# EXERCISE
Where a line in the material beneath contains "editor", count it. Give the number only.

# ENTRIES SHOWN
[Start of Attachment]

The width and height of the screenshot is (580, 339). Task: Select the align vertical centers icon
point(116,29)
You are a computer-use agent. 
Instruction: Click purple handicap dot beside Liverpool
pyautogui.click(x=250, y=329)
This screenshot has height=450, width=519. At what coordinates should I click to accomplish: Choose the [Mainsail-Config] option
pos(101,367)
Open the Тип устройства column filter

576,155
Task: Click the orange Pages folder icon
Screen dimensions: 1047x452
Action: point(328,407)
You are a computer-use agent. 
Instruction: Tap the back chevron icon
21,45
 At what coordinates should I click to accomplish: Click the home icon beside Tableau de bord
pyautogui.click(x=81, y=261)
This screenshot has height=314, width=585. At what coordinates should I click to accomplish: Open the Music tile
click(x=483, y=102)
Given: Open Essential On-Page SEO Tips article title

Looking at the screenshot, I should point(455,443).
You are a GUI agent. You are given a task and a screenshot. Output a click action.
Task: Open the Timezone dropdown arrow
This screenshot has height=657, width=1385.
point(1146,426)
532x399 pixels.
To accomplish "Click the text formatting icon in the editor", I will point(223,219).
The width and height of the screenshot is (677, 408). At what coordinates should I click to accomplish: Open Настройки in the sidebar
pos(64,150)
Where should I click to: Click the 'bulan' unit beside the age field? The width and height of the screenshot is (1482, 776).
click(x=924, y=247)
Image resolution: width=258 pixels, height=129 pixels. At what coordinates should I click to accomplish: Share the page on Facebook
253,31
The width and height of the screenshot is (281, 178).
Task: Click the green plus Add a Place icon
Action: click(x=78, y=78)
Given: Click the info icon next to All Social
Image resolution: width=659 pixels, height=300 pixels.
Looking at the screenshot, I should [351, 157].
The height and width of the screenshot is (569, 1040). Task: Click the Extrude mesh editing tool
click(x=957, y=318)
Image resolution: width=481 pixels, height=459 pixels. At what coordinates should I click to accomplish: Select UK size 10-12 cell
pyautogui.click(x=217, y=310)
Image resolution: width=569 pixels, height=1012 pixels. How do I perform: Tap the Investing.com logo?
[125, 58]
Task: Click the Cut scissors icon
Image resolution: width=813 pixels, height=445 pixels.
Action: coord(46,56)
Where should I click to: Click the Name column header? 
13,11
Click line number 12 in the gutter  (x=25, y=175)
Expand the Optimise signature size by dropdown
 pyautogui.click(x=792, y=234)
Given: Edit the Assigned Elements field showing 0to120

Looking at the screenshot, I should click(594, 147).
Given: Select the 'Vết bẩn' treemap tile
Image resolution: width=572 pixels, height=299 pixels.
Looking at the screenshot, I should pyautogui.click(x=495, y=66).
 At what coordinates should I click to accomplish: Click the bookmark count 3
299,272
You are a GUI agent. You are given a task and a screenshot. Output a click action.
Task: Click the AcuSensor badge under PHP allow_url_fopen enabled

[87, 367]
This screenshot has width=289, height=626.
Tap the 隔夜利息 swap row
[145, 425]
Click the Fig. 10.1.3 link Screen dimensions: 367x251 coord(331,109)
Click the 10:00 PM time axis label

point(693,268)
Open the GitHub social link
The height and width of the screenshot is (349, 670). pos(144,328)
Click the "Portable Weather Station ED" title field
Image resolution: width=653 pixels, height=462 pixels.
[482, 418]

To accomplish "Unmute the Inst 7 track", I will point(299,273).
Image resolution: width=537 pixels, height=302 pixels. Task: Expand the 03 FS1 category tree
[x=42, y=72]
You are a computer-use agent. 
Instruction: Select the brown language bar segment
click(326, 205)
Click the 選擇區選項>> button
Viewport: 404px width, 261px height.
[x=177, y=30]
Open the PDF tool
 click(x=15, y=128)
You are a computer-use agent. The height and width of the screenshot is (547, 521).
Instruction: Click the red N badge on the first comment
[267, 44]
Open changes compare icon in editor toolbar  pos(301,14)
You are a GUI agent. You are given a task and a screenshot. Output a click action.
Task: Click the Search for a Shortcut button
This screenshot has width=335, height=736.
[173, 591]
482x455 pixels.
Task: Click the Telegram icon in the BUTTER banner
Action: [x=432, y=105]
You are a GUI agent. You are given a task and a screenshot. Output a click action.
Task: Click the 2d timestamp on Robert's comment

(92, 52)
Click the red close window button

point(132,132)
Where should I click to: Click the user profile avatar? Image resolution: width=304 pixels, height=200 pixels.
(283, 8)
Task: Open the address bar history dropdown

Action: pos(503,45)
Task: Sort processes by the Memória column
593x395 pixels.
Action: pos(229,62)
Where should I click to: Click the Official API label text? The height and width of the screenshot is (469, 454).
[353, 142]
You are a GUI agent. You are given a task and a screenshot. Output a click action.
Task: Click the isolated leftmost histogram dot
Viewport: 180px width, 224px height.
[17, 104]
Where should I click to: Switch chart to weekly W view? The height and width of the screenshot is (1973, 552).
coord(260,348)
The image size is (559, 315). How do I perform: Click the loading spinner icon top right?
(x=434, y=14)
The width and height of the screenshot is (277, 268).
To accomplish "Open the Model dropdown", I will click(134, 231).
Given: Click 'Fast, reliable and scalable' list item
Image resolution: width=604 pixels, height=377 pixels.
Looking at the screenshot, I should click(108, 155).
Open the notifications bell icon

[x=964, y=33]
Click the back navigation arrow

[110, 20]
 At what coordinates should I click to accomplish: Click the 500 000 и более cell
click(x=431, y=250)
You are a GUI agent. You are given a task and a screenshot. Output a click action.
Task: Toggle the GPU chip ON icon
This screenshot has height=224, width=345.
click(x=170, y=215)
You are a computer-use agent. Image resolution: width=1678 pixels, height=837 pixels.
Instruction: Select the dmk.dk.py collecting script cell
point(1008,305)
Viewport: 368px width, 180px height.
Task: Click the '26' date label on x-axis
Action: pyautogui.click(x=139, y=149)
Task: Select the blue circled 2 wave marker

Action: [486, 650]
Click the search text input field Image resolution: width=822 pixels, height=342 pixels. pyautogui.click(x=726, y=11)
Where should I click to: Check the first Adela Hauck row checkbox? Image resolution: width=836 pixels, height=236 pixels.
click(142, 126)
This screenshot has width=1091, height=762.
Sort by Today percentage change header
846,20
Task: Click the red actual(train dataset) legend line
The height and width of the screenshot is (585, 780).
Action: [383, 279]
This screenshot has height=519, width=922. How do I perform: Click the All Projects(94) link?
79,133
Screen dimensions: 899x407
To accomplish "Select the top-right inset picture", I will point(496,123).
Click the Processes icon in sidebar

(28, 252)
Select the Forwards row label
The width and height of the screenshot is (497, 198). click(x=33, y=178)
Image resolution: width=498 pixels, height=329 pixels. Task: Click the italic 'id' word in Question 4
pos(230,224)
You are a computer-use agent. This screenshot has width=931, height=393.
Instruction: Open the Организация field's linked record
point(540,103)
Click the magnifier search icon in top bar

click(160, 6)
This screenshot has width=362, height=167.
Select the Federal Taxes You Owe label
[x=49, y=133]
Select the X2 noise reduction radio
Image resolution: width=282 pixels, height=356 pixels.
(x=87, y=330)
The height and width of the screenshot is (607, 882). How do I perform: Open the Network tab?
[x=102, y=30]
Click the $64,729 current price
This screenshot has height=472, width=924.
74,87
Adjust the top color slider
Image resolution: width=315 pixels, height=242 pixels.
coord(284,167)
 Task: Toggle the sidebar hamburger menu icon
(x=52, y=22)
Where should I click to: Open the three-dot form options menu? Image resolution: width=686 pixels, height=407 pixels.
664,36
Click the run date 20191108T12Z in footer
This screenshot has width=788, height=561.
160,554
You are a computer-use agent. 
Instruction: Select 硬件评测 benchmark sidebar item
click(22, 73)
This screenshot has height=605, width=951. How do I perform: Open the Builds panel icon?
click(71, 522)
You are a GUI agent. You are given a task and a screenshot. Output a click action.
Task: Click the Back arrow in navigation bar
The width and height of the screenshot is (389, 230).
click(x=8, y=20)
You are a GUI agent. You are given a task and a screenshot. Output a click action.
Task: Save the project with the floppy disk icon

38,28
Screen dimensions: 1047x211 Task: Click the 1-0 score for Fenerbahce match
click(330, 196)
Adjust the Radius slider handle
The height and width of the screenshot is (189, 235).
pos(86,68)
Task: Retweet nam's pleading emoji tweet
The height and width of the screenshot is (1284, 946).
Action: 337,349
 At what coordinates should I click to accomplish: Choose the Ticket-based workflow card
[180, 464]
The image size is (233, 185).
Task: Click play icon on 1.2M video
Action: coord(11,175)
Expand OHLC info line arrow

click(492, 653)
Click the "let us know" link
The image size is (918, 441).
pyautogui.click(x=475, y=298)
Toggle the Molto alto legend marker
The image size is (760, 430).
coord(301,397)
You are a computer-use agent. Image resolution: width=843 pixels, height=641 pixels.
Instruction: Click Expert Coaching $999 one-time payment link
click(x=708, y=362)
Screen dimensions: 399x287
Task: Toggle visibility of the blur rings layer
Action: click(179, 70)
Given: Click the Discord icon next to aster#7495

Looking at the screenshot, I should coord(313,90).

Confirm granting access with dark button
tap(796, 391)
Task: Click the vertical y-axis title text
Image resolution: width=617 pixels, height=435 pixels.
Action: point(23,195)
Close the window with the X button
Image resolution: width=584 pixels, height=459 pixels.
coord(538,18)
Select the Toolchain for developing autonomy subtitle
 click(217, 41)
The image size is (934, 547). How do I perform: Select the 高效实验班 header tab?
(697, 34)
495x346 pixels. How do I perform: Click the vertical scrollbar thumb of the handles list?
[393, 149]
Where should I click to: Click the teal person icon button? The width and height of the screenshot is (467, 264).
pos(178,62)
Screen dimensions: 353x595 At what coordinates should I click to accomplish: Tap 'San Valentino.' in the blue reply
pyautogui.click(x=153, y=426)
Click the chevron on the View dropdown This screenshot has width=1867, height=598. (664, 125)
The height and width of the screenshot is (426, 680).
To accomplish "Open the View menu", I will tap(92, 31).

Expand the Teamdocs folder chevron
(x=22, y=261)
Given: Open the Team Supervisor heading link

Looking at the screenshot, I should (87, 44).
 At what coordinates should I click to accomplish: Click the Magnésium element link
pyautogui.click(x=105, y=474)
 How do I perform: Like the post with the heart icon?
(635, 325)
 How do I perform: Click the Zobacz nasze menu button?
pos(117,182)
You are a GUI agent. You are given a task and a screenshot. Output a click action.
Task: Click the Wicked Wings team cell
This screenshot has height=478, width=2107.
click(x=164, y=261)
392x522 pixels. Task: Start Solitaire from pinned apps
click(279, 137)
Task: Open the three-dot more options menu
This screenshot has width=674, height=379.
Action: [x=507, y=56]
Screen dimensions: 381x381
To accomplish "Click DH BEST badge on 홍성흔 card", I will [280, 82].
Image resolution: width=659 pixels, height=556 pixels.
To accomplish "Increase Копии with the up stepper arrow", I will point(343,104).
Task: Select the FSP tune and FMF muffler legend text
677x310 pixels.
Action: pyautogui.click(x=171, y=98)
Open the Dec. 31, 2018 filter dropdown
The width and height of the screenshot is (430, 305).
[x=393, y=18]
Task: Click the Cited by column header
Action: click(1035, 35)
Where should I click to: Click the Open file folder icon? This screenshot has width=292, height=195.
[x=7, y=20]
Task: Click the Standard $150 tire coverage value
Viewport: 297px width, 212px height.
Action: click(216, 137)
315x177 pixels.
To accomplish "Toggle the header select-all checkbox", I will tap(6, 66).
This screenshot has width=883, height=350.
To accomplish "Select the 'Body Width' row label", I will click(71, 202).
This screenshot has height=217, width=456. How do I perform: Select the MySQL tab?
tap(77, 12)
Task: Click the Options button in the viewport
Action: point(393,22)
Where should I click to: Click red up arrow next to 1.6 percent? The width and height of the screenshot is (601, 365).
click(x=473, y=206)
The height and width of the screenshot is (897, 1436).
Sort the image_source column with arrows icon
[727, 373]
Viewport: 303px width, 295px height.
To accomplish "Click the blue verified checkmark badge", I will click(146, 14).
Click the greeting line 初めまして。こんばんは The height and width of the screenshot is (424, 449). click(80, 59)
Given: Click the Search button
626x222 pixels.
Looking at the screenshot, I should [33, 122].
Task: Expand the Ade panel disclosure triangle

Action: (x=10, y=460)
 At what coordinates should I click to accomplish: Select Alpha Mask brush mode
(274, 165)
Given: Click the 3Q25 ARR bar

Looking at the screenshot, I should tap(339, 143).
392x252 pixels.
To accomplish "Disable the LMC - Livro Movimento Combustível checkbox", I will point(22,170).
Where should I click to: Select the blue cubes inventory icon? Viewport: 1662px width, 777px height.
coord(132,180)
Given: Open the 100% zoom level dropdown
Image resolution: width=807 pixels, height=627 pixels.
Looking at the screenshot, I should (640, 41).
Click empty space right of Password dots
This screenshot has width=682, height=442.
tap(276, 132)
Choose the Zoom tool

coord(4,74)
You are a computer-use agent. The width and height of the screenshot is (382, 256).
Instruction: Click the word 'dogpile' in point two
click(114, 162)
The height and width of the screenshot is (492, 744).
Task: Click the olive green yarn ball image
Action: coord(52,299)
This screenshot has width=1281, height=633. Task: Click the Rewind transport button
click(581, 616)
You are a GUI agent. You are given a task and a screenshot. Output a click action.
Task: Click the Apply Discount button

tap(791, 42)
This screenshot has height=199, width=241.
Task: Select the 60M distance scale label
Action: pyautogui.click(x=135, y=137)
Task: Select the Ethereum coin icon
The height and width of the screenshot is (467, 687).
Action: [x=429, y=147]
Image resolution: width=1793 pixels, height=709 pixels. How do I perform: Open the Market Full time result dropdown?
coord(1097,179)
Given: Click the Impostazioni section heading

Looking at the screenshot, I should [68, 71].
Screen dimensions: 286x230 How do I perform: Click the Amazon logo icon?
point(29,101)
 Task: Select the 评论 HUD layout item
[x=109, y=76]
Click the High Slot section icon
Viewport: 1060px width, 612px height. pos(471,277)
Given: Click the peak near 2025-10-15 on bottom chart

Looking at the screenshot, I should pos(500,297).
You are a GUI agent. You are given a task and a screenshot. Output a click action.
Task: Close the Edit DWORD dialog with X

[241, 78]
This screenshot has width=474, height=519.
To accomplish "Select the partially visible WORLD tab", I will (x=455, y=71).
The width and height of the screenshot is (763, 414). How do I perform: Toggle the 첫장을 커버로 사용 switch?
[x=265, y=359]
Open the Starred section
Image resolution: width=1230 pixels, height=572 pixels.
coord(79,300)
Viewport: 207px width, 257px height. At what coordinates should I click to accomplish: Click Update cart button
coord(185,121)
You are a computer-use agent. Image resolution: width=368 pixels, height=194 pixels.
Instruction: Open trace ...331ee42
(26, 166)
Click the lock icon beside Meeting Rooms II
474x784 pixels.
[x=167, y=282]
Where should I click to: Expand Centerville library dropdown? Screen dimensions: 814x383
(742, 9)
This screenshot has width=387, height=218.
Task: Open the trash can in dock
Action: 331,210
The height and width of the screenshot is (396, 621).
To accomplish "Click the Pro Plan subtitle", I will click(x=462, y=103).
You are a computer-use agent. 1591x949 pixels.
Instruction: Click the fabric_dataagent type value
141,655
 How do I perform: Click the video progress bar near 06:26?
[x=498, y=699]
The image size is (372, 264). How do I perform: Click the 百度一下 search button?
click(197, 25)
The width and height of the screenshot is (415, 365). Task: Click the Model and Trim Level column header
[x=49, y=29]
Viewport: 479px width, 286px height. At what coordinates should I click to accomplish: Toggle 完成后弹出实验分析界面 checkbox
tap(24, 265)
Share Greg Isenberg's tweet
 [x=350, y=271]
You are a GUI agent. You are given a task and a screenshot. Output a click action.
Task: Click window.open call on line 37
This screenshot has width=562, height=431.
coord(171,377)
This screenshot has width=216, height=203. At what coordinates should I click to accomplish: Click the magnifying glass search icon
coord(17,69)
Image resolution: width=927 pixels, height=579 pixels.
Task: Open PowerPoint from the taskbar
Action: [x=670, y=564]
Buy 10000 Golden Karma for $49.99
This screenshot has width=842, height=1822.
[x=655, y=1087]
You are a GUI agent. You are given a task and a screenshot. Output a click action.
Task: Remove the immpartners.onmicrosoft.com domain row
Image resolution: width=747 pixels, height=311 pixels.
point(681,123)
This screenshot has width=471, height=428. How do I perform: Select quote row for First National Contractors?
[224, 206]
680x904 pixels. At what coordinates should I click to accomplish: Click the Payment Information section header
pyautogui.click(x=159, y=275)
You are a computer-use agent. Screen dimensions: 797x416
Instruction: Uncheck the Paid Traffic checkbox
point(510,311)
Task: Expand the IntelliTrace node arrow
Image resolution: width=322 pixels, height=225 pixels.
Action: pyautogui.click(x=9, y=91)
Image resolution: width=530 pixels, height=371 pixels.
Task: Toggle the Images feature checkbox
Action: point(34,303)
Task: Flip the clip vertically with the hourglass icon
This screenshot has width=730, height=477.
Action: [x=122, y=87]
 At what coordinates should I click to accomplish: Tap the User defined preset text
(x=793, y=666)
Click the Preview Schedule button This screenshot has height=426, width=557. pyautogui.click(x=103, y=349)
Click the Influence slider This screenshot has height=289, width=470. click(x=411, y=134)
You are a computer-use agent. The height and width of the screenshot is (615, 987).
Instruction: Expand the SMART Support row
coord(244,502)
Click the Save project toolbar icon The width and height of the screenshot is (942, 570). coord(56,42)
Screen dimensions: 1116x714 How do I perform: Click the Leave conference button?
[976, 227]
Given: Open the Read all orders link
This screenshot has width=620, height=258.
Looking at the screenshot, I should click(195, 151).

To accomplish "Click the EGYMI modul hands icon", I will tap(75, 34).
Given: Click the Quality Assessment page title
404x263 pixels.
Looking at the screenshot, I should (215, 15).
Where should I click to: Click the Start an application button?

[End of Attachment]

# PROBLEM SOLUTION
2